Compared to the British pound sterling, which can boast of a 1,300-year history, the history of the German mark is a bit short in light of the prestige that it now commands in international trade. In the immediate aftermath of World War II, the Reichsmark, the currency of Nazi Germany, no longer functioned as a medium of exchange. Trade took place on a black market, outside the system of German price controls, and commodities such as cigarettes and coal acted as mediums of exchange. Barter also flourished; city dwellers walked to the countryside with whatever goods they had and traded them for food.
The victorious Allies originally planned to introduce monetary reform in 1946, but an agreement between France, the Soviet Union, Britain, and the United States to treat Germany as single economic unit broke down, delaying monetary reform from May 1946 to June 1948. Part of the difficulty was that France, Britain, and the United States did not want to entrust the Soviet Union with plates to print currency, fearing that the Soviets would print up extra currency to impose an inflation tax on Germany. As the rift between the Western occupation powers and the Soviet Union widened, the decision was made to print the currency in England. The plan to replace the Reichsmark with a new currency, the Deutsche Mark, was a closely guarded military secret, given the code name Operation Bird Dog.
On 20 June 1948 the Western powers issued to every inhabitant in the three Western zones 40 Deutsche Marks in exchange for 40 Reichsmarks. Two months later another 20 Deutsche Marks were exchanged for 20 Reichsmarks. Aside from the per capita distribution, Deutsche Marks replaced the Reichsmarks on a 1:10 basis, one Deutsche Mark equaling 10 Reichsmarks. All debts were written down at this ratio, including government debt, mortgages, bank loans, and insurance policies. Bank deposits and balance sheets of businesses were adjusted on the same basis, deflating the asset side and the liability side to one-tenth of their original amounts. The authorities decreed that all new debts had to be contracted in Deutsche Marks. A central bank, patterned somewhat after the Federal Reserve System, was created from the branches of the Reichsbank. It was called the Bank of Deutscher Länder (Bank of German States), and in 1957 it was transformed into the Deutsche Bundesbank.
All price controls were lifted on 24 June 1948. With the new currency, goods suddenly showed up at stores where shelves had been empty for years. Apparently many goods had been hiding in the underground economy.
The Soviet authorities were forced to follow the example of currency reform in order to keep the Reichs marks no longer usable in the Western zones from flooding the Soviet zone. The Soviets issued the Deutsche Mark East and for a while the western Deutsche Mark circulated side by side with the Deutsche Mark East at equal value. By the end of July 1948 the Deutsche Mark East traded at about half the value of the Deutsche Mark, a factor that contributed to the political separation of East and West Germany.

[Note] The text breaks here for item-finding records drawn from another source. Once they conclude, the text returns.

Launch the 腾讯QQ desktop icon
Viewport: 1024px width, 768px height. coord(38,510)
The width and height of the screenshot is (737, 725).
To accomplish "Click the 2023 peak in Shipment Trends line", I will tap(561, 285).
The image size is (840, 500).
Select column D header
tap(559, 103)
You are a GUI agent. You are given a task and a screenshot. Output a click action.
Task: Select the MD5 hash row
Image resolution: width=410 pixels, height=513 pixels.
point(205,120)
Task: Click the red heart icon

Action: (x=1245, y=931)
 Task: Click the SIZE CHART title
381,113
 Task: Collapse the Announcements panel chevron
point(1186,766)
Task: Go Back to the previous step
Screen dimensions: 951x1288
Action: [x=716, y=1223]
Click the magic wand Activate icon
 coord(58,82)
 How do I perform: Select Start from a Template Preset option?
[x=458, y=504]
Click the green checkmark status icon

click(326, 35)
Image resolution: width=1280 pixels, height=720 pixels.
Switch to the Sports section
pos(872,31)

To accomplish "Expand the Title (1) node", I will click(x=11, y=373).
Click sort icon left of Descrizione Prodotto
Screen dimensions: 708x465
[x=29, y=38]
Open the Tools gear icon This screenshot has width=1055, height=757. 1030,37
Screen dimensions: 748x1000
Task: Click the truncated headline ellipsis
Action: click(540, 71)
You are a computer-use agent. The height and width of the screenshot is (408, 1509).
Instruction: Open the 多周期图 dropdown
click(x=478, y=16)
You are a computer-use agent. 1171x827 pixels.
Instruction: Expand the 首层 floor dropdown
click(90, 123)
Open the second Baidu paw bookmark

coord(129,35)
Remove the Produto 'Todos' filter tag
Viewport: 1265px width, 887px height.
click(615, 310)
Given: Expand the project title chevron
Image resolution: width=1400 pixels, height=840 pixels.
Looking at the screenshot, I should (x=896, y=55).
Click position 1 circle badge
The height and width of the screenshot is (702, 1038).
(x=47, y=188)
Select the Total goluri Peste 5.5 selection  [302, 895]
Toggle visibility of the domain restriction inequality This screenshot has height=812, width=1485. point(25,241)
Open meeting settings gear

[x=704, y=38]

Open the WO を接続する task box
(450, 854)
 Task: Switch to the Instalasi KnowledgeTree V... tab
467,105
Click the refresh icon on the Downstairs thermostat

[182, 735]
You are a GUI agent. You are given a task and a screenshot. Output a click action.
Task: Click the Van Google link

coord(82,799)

A noted economist, Charles Kindleberger (1984), wrote, “I regard the German monetary reform of 1948 as one of the great feats of social engineering of all time.” The Deutsche Mark evolved into the most prestigious currency in Europe. During the inflation-ridden 1970s West Germany kept inflation to modest levels, and in the 1980s West Germany led Europe in the disinflation process. As Europe moved toward economic integration the Deutsche Mark played a major role in the monetary affairs of Europe. In the 1990s economic turmoil from combining the two Germanys cost the Deutsche Mark a bit of its reputation for stability. Also, France began to rival Germany in reputation for price stability.
On 1 January 1999 the European System of Central Banks launched a new European currency, the euro, that will eventually replace the national currencies of participating countries. The euro will replace the Deutsche Mark, the French franc, and several other European currencies.